Disk kaplama yöntemi - Disk-covering method

Bir disk kaplama yöntemi büyük ölçekli filogenetik analiz için bir böl ve yönet meta-tekniğidir ve hem NP-zor optimizasyon problemleri için buluşsal yöntemlerin hem de polinom-zaman mesafesine dayalı metotların performansını iyileştirdiği gösterilmiştir. Disk kaplama yöntemleri, temel yöntem için optimize edilen performans ölçütlerine bağlı olarak çeşitli alanlarda esnekliğe sahip oldukları için bir meta-tekniktir. Bu tür ölçümler, istatistiksel performans için verimlilik, doğruluk veya sıra uzunluğu gereksinimleri olabilir. Farklı "temel yöntemlere" uygulanan birkaç disk kaplama yöntemi geliştirilmiştir. Disk örtme yöntemleri, mesafe temelli yöntemlerle kullanılmıştır ( komşu katılıyor ) "hızlı yakınsayan yöntemler" üretmek,[1][2][3] Bunlar, gerçek ağacı en fazla polinom sayısı olan dizilerden yeniden inşa edecek yöntemlerdir.

Bir disk kaplama yönteminin dört adımı vardır:

  1. Ayrıştırma: Veri kümesinin örtüşen alt kümelere ayrışmasını hesaplayın.
  2. Çözüm: Bir temel yöntem kullanarak alt kümelerde ağaç oluşturun.
  3. Birleştirme: Alt kümelerdeki ağaçları tam veri kümesindeki bir ağaca birleştirmek için bir süper ağaç yöntemi kullanın.
  4. Ayrıntılandırma: Birleştirmede elde edilen ağaç tam olarak çözümlenmemişse, istenen bazı objektif kriteri optimize etmesi için onu bir ikili ağaca daha da çözümleyin.

Herhangi bir disk kaplama yönteminin ana kullanımı "Rec-I-DCM3" disk kaplama yöntemidir.[4] hızlandırmak için kullanılan maksimum olasılık ve azami cimrilik analizler ve NSF tarafından finanse edilen CIPRES projesi (www.phylo.org) aracılığıyla edinilebilir. Bununla birlikte, gen düzen verilerinden evrim ağaçlarını tahmin etmek için disk kaplama yöntemleri de kullanılmıştır. [5]

Referanslar

  1. ^ D. Huson, S. Nettles ve T. Warnow. (1999). Filogenetik ağaç yeniden inşası için hızlı yakınsayan bir yöntem olan disk kaplama.

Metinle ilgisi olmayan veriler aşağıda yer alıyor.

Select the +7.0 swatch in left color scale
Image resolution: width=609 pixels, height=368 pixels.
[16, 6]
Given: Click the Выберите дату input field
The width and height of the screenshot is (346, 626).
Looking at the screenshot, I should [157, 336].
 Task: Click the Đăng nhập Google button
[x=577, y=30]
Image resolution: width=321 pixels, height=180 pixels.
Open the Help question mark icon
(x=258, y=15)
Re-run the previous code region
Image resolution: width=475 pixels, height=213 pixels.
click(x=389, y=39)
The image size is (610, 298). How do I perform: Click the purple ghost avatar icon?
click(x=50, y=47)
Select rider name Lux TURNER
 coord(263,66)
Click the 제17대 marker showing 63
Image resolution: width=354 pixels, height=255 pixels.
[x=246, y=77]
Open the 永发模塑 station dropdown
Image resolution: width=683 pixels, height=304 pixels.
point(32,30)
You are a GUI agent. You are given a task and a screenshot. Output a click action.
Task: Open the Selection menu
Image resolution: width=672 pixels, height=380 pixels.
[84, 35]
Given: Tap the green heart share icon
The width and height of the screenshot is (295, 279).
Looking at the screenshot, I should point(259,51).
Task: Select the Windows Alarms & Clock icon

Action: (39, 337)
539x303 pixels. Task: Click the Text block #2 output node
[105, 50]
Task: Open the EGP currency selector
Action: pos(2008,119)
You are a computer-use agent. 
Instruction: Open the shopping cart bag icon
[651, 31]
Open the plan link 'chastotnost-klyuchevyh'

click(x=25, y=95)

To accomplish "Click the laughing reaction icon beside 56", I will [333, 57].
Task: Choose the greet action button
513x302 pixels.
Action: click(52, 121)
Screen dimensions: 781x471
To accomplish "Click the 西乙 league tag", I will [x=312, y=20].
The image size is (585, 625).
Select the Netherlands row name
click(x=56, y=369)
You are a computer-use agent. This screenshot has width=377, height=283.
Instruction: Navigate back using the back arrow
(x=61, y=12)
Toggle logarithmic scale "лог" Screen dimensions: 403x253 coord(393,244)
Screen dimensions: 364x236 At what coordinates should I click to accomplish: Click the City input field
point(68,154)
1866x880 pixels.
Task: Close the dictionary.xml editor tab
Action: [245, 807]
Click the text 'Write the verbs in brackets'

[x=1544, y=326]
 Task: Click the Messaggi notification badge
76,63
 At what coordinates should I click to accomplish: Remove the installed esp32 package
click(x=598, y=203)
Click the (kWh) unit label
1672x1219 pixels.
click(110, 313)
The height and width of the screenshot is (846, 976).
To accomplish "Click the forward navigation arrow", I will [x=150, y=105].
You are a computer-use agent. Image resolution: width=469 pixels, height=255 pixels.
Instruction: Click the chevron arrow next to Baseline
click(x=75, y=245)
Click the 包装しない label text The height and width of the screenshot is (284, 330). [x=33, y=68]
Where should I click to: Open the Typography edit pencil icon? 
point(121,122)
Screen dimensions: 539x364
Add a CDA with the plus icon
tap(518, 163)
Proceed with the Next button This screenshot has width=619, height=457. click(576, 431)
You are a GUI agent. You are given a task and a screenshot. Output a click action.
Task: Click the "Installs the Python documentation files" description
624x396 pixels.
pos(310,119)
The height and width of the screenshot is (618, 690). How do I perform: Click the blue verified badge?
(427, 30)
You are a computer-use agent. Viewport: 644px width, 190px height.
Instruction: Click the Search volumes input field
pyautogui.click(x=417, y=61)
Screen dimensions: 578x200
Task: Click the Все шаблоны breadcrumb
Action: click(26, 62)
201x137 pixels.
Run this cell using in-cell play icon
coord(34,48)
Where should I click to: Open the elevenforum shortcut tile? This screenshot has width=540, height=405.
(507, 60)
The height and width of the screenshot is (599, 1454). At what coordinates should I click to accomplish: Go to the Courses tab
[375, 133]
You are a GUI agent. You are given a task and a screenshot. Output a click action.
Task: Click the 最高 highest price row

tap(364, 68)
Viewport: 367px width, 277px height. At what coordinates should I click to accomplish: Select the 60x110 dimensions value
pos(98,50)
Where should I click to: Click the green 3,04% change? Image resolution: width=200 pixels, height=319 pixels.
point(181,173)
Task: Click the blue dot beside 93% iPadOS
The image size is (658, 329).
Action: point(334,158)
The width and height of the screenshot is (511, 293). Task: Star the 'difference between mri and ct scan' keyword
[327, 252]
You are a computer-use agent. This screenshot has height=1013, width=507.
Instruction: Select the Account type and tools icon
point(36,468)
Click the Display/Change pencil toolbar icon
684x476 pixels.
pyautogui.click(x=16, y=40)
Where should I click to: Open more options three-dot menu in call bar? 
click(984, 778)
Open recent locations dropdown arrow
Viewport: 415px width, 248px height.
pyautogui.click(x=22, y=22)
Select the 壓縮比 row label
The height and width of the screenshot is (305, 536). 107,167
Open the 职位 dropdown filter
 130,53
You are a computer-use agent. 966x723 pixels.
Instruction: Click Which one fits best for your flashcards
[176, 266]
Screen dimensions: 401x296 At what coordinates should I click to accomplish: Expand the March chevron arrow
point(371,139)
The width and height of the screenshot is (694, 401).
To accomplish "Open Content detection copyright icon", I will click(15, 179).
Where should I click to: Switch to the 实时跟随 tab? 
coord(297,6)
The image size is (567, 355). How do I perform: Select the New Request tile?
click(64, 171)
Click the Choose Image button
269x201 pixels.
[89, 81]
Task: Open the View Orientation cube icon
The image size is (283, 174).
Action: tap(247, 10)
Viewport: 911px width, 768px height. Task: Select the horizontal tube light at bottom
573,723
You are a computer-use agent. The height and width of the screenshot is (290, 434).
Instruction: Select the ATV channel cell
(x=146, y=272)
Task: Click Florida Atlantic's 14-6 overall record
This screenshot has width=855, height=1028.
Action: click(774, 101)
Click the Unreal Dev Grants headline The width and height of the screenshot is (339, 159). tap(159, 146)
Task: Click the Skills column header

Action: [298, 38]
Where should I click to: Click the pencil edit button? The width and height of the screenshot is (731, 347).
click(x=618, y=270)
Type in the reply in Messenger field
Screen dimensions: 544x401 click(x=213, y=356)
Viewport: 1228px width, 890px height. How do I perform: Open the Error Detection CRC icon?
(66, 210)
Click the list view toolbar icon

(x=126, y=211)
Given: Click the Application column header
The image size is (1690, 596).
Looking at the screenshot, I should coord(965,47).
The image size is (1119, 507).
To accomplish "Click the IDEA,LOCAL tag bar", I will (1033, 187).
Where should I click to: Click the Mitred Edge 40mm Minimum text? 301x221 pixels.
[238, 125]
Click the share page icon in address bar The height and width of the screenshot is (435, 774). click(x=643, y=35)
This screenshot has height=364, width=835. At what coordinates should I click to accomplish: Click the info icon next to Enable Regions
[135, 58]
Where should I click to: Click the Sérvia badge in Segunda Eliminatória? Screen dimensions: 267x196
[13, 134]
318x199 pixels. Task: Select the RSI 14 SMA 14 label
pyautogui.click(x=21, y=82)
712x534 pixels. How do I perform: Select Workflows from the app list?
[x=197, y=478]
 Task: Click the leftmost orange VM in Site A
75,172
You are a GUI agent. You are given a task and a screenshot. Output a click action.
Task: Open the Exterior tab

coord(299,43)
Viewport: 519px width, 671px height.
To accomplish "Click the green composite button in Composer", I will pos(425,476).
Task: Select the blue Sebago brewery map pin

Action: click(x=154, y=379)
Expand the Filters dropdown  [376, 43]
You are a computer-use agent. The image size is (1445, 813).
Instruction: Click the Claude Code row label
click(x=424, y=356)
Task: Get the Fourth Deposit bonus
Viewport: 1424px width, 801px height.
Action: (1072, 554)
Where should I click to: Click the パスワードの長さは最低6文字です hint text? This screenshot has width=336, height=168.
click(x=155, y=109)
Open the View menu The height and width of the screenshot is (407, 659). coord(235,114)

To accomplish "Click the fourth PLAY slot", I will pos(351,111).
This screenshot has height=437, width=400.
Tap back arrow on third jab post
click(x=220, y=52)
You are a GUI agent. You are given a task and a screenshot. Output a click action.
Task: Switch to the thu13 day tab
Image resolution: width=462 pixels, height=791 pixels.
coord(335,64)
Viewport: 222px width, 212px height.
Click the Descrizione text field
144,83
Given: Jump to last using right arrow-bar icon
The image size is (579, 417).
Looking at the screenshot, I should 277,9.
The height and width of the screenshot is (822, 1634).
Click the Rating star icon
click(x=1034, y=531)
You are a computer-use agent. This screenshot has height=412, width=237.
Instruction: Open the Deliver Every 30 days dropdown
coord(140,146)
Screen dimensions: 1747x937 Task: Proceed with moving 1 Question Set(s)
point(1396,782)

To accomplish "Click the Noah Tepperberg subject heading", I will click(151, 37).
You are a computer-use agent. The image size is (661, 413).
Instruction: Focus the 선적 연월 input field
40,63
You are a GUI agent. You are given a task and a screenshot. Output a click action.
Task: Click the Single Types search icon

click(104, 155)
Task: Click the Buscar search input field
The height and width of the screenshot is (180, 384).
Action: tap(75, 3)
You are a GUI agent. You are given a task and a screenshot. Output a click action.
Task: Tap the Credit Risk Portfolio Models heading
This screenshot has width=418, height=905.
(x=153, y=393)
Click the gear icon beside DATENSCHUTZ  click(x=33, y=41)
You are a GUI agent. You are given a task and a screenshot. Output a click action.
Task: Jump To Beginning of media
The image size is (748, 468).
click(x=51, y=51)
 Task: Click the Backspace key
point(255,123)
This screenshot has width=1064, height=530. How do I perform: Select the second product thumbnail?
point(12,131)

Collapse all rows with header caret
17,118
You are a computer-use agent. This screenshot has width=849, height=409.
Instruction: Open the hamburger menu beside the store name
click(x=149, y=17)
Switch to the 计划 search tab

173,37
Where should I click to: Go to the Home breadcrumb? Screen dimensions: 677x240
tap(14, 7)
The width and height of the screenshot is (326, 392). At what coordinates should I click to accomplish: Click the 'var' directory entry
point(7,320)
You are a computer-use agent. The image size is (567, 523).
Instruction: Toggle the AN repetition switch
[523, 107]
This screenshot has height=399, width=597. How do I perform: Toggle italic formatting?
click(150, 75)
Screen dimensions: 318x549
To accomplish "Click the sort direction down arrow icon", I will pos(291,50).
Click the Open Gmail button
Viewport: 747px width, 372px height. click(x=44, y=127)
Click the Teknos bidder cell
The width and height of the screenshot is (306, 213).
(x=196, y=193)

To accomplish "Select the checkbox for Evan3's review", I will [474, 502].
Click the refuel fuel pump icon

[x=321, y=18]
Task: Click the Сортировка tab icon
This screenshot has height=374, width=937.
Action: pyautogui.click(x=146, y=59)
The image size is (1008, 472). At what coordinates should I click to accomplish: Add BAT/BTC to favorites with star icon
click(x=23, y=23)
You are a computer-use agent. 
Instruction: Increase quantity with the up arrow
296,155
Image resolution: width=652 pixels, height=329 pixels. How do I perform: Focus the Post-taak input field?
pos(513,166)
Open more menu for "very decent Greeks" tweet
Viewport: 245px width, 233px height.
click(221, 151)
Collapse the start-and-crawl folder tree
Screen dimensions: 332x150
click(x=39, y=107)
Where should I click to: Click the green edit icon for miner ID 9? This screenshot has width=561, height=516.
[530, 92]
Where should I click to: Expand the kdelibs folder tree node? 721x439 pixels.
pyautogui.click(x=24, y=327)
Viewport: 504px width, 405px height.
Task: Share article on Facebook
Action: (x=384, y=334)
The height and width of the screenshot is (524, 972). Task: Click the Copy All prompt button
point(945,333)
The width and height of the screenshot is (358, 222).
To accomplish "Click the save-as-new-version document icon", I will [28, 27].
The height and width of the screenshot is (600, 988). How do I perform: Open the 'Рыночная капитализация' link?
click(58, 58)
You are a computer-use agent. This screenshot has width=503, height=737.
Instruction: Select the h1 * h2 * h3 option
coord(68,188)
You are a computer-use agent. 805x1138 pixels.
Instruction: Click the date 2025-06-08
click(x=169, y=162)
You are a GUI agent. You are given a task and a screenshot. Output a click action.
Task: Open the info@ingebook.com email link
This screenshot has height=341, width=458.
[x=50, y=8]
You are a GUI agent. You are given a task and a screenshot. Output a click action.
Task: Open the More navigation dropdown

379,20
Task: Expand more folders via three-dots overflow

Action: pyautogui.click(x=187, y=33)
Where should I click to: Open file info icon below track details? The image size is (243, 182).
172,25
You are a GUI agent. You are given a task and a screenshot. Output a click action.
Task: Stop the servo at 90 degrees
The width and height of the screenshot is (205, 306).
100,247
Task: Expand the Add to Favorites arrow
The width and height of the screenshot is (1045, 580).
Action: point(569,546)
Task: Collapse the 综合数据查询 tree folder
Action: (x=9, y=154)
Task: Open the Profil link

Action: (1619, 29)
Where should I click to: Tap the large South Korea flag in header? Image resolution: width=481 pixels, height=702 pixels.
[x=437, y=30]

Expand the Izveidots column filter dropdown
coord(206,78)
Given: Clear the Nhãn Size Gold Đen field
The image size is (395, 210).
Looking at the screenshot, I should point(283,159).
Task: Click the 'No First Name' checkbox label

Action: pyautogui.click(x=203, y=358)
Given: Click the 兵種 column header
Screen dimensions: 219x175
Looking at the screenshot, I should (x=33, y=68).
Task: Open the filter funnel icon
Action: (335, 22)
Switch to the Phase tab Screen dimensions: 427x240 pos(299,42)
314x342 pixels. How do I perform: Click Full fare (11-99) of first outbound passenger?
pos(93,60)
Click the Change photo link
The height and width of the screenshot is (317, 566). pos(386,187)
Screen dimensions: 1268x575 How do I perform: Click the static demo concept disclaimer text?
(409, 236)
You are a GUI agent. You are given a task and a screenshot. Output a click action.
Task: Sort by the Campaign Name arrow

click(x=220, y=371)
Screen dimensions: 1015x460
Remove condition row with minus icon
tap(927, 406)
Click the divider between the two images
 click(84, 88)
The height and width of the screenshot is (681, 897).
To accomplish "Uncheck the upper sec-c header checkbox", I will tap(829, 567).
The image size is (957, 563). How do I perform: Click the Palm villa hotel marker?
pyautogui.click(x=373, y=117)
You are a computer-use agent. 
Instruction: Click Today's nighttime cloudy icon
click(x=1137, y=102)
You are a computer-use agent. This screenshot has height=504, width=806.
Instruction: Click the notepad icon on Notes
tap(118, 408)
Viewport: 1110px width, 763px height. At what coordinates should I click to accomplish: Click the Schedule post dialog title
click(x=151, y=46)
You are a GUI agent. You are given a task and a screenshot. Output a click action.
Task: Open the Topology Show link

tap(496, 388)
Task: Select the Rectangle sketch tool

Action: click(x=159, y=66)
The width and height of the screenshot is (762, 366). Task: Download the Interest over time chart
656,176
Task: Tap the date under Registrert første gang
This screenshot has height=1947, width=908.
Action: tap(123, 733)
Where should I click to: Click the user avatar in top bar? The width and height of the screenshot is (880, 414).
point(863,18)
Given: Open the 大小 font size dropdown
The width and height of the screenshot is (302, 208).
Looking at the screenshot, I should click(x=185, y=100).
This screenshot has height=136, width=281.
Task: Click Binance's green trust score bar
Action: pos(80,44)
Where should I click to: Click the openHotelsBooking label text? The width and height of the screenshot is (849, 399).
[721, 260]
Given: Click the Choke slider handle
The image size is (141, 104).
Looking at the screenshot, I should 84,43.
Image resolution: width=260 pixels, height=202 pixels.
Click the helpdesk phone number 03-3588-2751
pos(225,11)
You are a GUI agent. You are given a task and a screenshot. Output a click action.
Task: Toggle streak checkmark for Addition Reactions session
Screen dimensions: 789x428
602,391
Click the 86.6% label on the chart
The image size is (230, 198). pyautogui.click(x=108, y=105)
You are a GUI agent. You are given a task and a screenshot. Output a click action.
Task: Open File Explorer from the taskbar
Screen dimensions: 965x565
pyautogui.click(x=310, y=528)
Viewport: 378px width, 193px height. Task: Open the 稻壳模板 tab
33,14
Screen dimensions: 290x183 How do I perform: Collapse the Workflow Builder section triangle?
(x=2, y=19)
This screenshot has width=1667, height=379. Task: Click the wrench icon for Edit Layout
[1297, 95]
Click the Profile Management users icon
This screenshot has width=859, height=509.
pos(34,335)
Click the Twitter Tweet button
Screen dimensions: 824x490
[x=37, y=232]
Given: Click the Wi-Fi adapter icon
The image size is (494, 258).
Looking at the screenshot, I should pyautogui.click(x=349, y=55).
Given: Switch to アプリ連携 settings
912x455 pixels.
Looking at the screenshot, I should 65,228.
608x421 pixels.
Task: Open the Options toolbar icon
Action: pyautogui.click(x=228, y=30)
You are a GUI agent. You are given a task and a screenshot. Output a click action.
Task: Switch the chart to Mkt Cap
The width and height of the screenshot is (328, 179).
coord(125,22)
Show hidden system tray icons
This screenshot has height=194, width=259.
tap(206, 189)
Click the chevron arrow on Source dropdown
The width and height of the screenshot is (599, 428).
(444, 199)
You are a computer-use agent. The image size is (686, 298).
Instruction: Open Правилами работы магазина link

Hesaplamalı Biyoloji Dergisi, 6:369-386.
  2. ^ L. Nakhleh, U. Roshan, K. St.John, J. Sun ve T. Warnow. (2001). Hızlı yakınsayan filogenetik yöntemlerin tasarlanması. İçinde Proc. 9. Uluslararası Konf. Moleküler Biyoloji için Akıllı Sistemler (ISMB '01), hacim 17 Biyoinformatik, s. S190-S198. Oxford U. Press.
  3. ^ T. Warnow, B. Moret ve K. St. John. (2001). Mutlak yakınsama: Kısa dizilerden gerçek ağaçlar. İçinde Proc. 12th Ann. ACM-SIAM Symp. Ayrık Algoritmalar (SODA '01), s. 186-195. SIAM Press, 2001.
  4. ^ U. Roshan, B.M.E. Moret, T. Warnow ve T.L. Williams. (2004). Rec-I-DCM3: büyük filogenetik ağaçları yeniden yapılandırmak için hızlı bir algoritmik teknik. İçinde IEEE Hesaplamalı Sistemler Biyoinformatik konferansı (CSB) bildirileri, Stanford, Kaliforniya, ABD.
  5. ^ * J. Tang ve B. Moret. (2003). Gen sırası verilerinden doğru filogenetik rekonstrüksiyonu ölçeklendirmek. İçinde Proc. 11. Uluslararası Konf. Moleküler Biyoloji için Akıllı Sistemler ISMB '03, cilt 19 (Ek 1) Biyoinformatik, s. i305 - i312.

daha fazla okuma

  • T. Warnow. 2005. Büyük ölçekli filogenetik yeniden yapılanma. Kitap bölümü, S. Aluru (editör), Handbook of Computational Biology, Chapman & Hall, CRC Computer and Information Science Series, Aralık 2005.